Arrays do not implement IList<T> because they can be multidimensional and nonzero.

However, at runtime, one-dimensional arrays with a lower bound of zero automatically implement IList<T> and some other common interfaces. The purpose of this run-time hack is shown below in two quotation marks.

Here http://msdn.microsoft.com/en-us/library/vstudio/ms228502.aspx says:

In C # 2.0 and later, one-dimensional arrays having a lower zero limit automatically implement IList<T> . This allows you to create common methods that can use the same code to iterate over arrays and other types of collections. This method is primarily useful for reading data in collections. The IList<T> interface cannot be used to add or remove elements from an array. An exception will be thrown if you try to call an IList<T> method such as RemoveAt in an array in this context.
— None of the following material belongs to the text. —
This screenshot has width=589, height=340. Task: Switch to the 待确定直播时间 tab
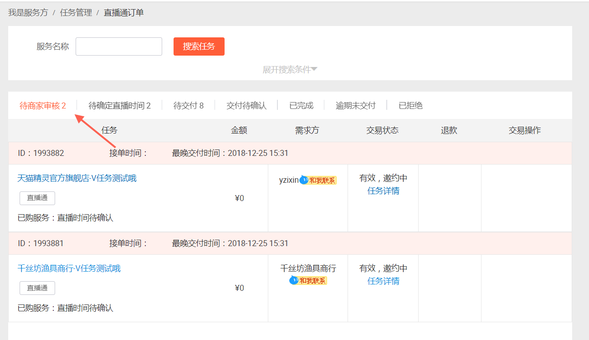[119, 106]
In his book, Jeffrey Richter says:

The CLR team did not want System.Array implement IEnumerable<T> , ICollection<T> and IList<T> , however, due to problems associated with multidimensional arrays and nonzero arrays. Defining these interfaces on System.Array would include these interfaces for all types of arrays. Instead, the CLR performs a small trick: when creating a one-dimensional array type with a zero lower limit, the CLR automatically implements the array types IEnumerable<T> , ICollection<T> and IList<T> (where T is the type of the array element) and also implements three interfaces for all base types of arrays if they are reference types.

Digging deeper, SZArrayHelper is a class that provides this “hacked” implementation of IList for zero-size arrays without bases.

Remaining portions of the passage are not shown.